Data shown
-.-.-

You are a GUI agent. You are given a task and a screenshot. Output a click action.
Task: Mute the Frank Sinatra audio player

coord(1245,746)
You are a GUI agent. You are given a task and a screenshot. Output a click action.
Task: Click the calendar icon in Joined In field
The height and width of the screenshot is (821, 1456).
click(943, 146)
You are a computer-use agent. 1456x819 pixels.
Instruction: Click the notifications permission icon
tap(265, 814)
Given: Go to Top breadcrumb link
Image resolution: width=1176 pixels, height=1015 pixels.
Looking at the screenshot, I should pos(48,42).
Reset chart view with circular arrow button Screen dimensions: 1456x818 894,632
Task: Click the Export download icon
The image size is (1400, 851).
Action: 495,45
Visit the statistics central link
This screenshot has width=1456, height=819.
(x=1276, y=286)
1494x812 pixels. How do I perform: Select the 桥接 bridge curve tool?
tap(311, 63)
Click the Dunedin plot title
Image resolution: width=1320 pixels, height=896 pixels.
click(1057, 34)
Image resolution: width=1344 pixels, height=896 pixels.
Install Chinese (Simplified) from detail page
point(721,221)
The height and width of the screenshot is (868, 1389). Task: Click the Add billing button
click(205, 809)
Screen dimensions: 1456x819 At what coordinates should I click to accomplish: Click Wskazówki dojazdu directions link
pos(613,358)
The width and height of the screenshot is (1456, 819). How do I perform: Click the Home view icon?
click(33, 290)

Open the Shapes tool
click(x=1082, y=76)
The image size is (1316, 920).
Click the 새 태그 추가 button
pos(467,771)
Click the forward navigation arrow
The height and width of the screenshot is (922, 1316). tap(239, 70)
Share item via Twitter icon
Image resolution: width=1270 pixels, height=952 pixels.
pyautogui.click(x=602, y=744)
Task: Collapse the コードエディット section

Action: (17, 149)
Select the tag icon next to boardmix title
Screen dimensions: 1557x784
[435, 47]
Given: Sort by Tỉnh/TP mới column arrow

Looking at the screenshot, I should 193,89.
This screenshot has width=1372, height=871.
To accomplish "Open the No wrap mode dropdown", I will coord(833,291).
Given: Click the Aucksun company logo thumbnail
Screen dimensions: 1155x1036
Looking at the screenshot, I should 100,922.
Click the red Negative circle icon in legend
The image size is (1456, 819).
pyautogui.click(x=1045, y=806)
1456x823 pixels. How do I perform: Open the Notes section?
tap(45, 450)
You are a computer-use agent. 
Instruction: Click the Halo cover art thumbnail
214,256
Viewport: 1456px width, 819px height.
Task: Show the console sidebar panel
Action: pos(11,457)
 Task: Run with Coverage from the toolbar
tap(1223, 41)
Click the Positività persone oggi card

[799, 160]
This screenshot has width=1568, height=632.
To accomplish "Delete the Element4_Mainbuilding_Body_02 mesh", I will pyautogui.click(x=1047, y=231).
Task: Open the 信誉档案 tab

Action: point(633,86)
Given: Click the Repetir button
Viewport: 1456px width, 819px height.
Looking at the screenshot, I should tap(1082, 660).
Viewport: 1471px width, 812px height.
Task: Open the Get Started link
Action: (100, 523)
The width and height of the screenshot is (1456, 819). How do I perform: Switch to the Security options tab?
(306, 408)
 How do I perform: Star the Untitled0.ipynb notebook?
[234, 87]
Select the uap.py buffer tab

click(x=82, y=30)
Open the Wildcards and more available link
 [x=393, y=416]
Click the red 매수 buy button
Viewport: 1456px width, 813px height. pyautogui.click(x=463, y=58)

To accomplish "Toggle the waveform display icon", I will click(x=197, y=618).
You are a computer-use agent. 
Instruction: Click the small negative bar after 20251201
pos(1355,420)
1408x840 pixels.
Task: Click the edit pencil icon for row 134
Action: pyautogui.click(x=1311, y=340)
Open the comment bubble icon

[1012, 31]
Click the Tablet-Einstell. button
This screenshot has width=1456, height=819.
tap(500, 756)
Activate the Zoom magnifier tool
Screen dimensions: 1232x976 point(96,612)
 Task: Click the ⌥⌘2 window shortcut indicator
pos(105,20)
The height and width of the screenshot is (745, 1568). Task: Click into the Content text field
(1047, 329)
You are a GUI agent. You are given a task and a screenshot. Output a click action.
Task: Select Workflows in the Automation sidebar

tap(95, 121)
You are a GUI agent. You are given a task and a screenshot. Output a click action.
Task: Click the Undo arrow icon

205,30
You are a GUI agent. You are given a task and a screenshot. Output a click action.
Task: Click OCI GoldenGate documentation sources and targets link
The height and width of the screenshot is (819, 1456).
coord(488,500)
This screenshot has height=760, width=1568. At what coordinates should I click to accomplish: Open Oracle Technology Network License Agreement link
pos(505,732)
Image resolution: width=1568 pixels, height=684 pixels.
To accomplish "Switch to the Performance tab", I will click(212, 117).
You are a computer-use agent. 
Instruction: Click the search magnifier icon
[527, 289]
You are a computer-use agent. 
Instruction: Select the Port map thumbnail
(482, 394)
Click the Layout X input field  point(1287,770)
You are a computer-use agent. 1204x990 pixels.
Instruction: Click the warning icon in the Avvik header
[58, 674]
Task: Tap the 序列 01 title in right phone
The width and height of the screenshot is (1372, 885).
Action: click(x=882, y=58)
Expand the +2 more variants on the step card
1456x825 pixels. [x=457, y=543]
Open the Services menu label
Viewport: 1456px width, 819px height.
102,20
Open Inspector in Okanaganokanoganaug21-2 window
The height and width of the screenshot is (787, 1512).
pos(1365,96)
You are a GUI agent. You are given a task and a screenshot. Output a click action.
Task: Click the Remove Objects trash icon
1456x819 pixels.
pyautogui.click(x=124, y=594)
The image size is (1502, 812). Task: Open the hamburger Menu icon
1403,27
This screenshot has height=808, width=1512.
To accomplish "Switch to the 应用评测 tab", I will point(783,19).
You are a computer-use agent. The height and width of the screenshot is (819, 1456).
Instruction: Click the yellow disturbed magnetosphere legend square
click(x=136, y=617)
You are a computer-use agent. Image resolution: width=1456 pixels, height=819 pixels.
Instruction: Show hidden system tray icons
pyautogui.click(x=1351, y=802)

-.-.-

Work task
Send back every line of the listing above exactly.

Task result
You are a GUI agent. You are given a task and a screenshot. Output a click action.
Task: Mute the Frank Sinatra audio player

coord(1245,746)
You are a GUI agent. You are given a task and a screenshot. Output a click action.
Task: Click the calendar icon in Joined In field
The height and width of the screenshot is (821, 1456).
click(943, 146)
You are a computer-use agent. 1456x819 pixels.
Instruction: Click the notifications permission icon
tap(265, 814)
Given: Go to Top breadcrumb link
Image resolution: width=1176 pixels, height=1015 pixels.
Looking at the screenshot, I should pos(48,42).
Reset chart view with circular arrow button Screen dimensions: 1456x818 894,632
Task: Click the Export download icon
The image size is (1400, 851).
Action: 495,45
Visit the statistics central link
This screenshot has width=1456, height=819.
(x=1276, y=286)
1494x812 pixels. How do I perform: Select the 桥接 bridge curve tool?
tap(311, 63)
Click the Dunedin plot title
Image resolution: width=1320 pixels, height=896 pixels.
click(1057, 34)
Image resolution: width=1344 pixels, height=896 pixels.
Install Chinese (Simplified) from detail page
point(721,221)
The height and width of the screenshot is (868, 1389). Task: Click the Add billing button
click(205, 809)
Screen dimensions: 1456x819 At what coordinates should I click to accomplish: Click Wskazówki dojazdu directions link
pos(613,358)
The width and height of the screenshot is (1456, 819). How do I perform: Click the Home view icon?
click(33, 290)

Open the Shapes tool
click(x=1082, y=76)
The image size is (1316, 920).
Click the 새 태그 추가 button
pos(467,771)
Click the forward navigation arrow
The height and width of the screenshot is (922, 1316). tap(239, 70)
Share item via Twitter icon
Image resolution: width=1270 pixels, height=952 pixels.
pyautogui.click(x=602, y=744)
Task: Collapse the コードエディット section

Action: (17, 149)
Select the tag icon next to boardmix title
Screen dimensions: 1557x784
[435, 47]
Given: Sort by Tỉnh/TP mới column arrow

Looking at the screenshot, I should 193,89.
This screenshot has width=1372, height=871.
To accomplish "Open the No wrap mode dropdown", I will coord(833,291).
Given: Click the Aucksun company logo thumbnail
Screen dimensions: 1155x1036
Looking at the screenshot, I should 100,922.
Click the red Negative circle icon in legend
The image size is (1456, 819).
pyautogui.click(x=1045, y=806)
1456x823 pixels. How do I perform: Open the Notes section?
tap(45, 450)
You are a computer-use agent. 
Instruction: Click the Halo cover art thumbnail
214,256
Viewport: 1456px width, 819px height.
Task: Show the console sidebar panel
Action: pos(11,457)
 Task: Run with Coverage from the toolbar
tap(1223, 41)
Click the Positività persone oggi card

[799, 160]
This screenshot has width=1568, height=632.
To accomplish "Delete the Element4_Mainbuilding_Body_02 mesh", I will pyautogui.click(x=1047, y=231).
Task: Open the 信誉档案 tab

Action: point(633,86)
Given: Click the Repetir button
Viewport: 1456px width, 819px height.
Looking at the screenshot, I should tap(1082, 660).
Viewport: 1471px width, 812px height.
Task: Open the Get Started link
Action: (100, 523)
The width and height of the screenshot is (1456, 819). How do I perform: Switch to the Security options tab?
(306, 408)
 How do I perform: Star the Untitled0.ipynb notebook?
[234, 87]
Select the uap.py buffer tab

click(x=82, y=30)
Open the Wildcards and more available link
 [x=393, y=416]
Click the red 매수 buy button
Viewport: 1456px width, 813px height. pyautogui.click(x=463, y=58)

To accomplish "Toggle the waveform display icon", I will click(x=197, y=618).
You are a computer-use agent. 
Instruction: Click the small negative bar after 20251201
pos(1355,420)
1408x840 pixels.
Task: Click the edit pencil icon for row 134
Action: pyautogui.click(x=1311, y=340)
Open the comment bubble icon

[1012, 31]
Click the Tablet-Einstell. button
This screenshot has width=1456, height=819.
tap(500, 756)
Activate the Zoom magnifier tool
Screen dimensions: 1232x976 point(96,612)
 Task: Click the ⌥⌘2 window shortcut indicator
pos(105,20)
The height and width of the screenshot is (745, 1568). Task: Click into the Content text field
(1047, 329)
You are a GUI agent. You are given a task and a screenshot. Output a click action.
Task: Select Workflows in the Automation sidebar

tap(95, 121)
You are a GUI agent. You are given a task and a screenshot. Output a click action.
Task: Click the Undo arrow icon

205,30
You are a GUI agent. You are given a task and a screenshot. Output a click action.
Task: Click OCI GoldenGate documentation sources and targets link
The height and width of the screenshot is (819, 1456).
coord(488,500)
This screenshot has height=760, width=1568. At what coordinates should I click to accomplish: Open Oracle Technology Network License Agreement link
pos(505,732)
Image resolution: width=1568 pixels, height=684 pixels.
To accomplish "Switch to the Performance tab", I will click(212, 117).
You are a computer-use agent. 
Instruction: Click the search magnifier icon
[527, 289]
You are a computer-use agent. 
Instruction: Select the Port map thumbnail
(482, 394)
Click the Layout X input field  point(1287,770)
You are a computer-use agent. 1204x990 pixels.
Instruction: Click the warning icon in the Avvik header
[58, 674]
Task: Tap the 序列 01 title in right phone
The width and height of the screenshot is (1372, 885).
Action: click(x=882, y=58)
Expand the +2 more variants on the step card
1456x825 pixels. [x=457, y=543]
Open the Services menu label
Viewport: 1456px width, 819px height.
102,20
Open Inspector in Okanaganokanoganaug21-2 window
The height and width of the screenshot is (787, 1512).
pos(1365,96)
You are a GUI agent. You are given a task and a screenshot. Output a click action.
Task: Click the Remove Objects trash icon
1456x819 pixels.
pyautogui.click(x=124, y=594)
The image size is (1502, 812). Task: Open the hamburger Menu icon
1403,27
This screenshot has height=808, width=1512.
To accomplish "Switch to the 应用评测 tab", I will point(783,19).
You are a computer-use agent. The height and width of the screenshot is (819, 1456).
Instruction: Click the yellow disturbed magnetosphere legend square
click(x=136, y=617)
You are a computer-use agent. Image resolution: width=1456 pixels, height=819 pixels.
Instruction: Show hidden system tray icons
pyautogui.click(x=1351, y=802)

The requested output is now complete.